Девица так громко орала, что ее розовый рот как будто поглотил все ее лицо. Чжу Ли подавила желание расхихикаться, раствориться в игривом веселье, отвернуться и скрыть свое потрясение, но тут девица пихнула тетку прямо на нее.
— Дай ей по бесстыжей морде! — заорала она.
Чжу Ли застыла как вкопанная.
— Ударь ее! — крикнула девица.
Кто-то рядом с Чжу Ли протянул руку и отвесил тетке звонкую пощечину. Звук — или же его эхо — получился мягкий и приглушенный. Лицо тетки было скрыто темными волосами, выбившимися из-под резинки, а затем ее голову оттянули назад, и Чжу Ли увидела кровь у нее на губах — полных и нежных. Эту женщину, тупо подумала она, наказывают за желание, за вырождение, что у нее внутри.
— Ты, товарищ! — закричала девица. Чжу Ли подняла глаза. — Преподай этой шлюхе урок!

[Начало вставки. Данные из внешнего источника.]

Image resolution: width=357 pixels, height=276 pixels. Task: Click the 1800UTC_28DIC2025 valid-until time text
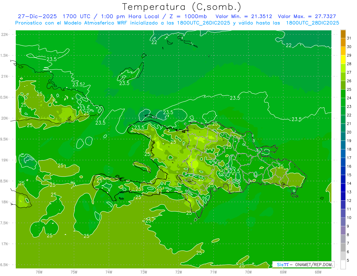point(312,23)

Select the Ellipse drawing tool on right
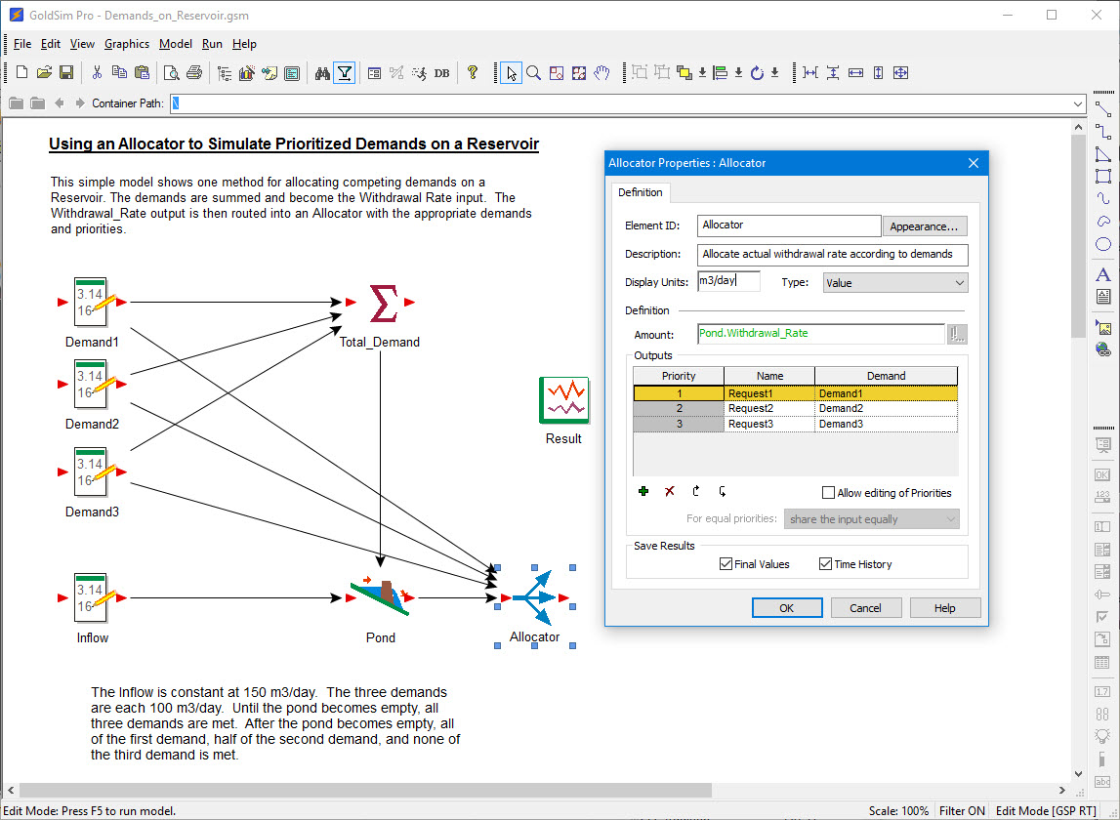1103,244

Где-то совсем рядом в ухо ей шептал мужской голос:
— Давай, не бойся. Всем нам надо усвоить урок, не стесняйся!
Женщина стояла так близко к Чжу Ли, что та видела, как дрожат ее веки и набухают свежие капельки крови. Девица орала какую-то бессмыслицу. «Куда я дела талоны? — ошеломленно подумала Чжу Ли. — Очередь что, сдвинулась? Не хочу потерять свое место. Я так долго-предолго ждала». Она занесла правую руку, но ничего не сделала.

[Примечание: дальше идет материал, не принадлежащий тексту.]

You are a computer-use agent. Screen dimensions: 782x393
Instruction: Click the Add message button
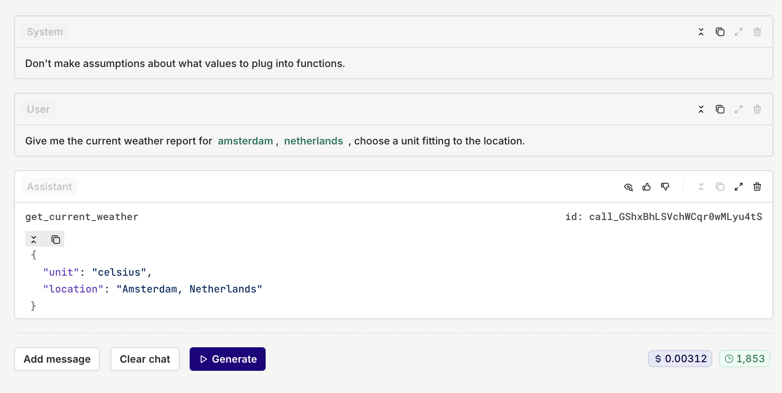click(x=57, y=359)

— Давай, — поторапливал мужчина. И ласково, так ласково: — В чем дело? Не стесняйся!
На них все больше напирали. Тетку вдруг отдернули прочь. Ладонь Чжу Ли осталась раскрытой, словно собираясь поймать что-то из воздуха.
— Маленькая капиталистическая шпионка, — говорила девица. — Шлюха вонючая!

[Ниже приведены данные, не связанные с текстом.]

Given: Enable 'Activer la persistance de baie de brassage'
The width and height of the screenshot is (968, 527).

Очередь ломилась вперед. Уголком глаза Чжу Ли заметила кого-то с невероятно огромным мешком муки. Молодежь обносила распределительный склад, даже вытаскивая оттуда работников. Чжу Ли закрыла глаза.
— Сорвем с них маски!
— Буржуазные крысы!
— Выволочь их вон!
В криках прослеживался веселый плясовой оттенок — фокстрот французского Пьеро.
— Быстро, начисто, отрубить им головы!
Откуда только взялась эта толпа? Чжу Ли слышала грохот, точно рядом приземлялся самолет, но то была лишь распаленная, плотная масса людей. Время ускользало. Скоро стало бы слишком поздно.
— Да просто кричи лозунги, — шепнула девушка рядом. — Быстро! Они на тебя смотрят. Ох, ну что же ты так боишься?
Была ли то маленькая босоногая девушка? Но, обернувшись, Чжу Ли увидела лишь напирающие тела и ни одного сочувственного лица. Очереди больше не существовало, ее смяла толпа. Где же талоны? Неужели кто-то выдернул их у Чжу Ли из рук? Нет, они были на месте — заткнуты в карман юбки. Чжу Ли затошнило, она поняла, что ее сейчас вырвет. А где та женщина? Что за отвратительный изъян они в ней углядели? Толпа словно набухла и поглотила ее, оторвав от истерящих хунвейбинов, толпа была и ужасом, и спасением. В своей ярости она эволюционировала от сотен зевак в единое существо, в змею с тысячей глаз, что извивалась тот так, то эдак, выискивала со все возрастающим тщанием каждую обнаруженную в себе крупицу грязи. Змея вертела по сторонам длинной шеей. Когда она нашла Чжу Ли, то тут же оторвала ее от земли и потащила сквозь толпу. «Не бойся, — подумала Чжу Ли, — это не на самом деле». Она вдруг очутилась в новой очереди. Это что, она кричала? С ней было с дюжину людей — старухи, тетки и даже девушки, — и все глядели в ужасе и оцепенении. Вокруг чванно разгуливали хунвейбины и тычками заставляли их встать на колени. Чжу Ли ударилась о бетон, и на нее нахлынула боль. Она тут же словно отделилась от себя, наблюдая с расстояния нескольких шагов, она была частью толпы, и ей видно было жертв — и себя тоже. Девушка — другая девушка — шла к ним с ножницами. Она запрокидывала голову за головой и отрезала огромные клоки волос.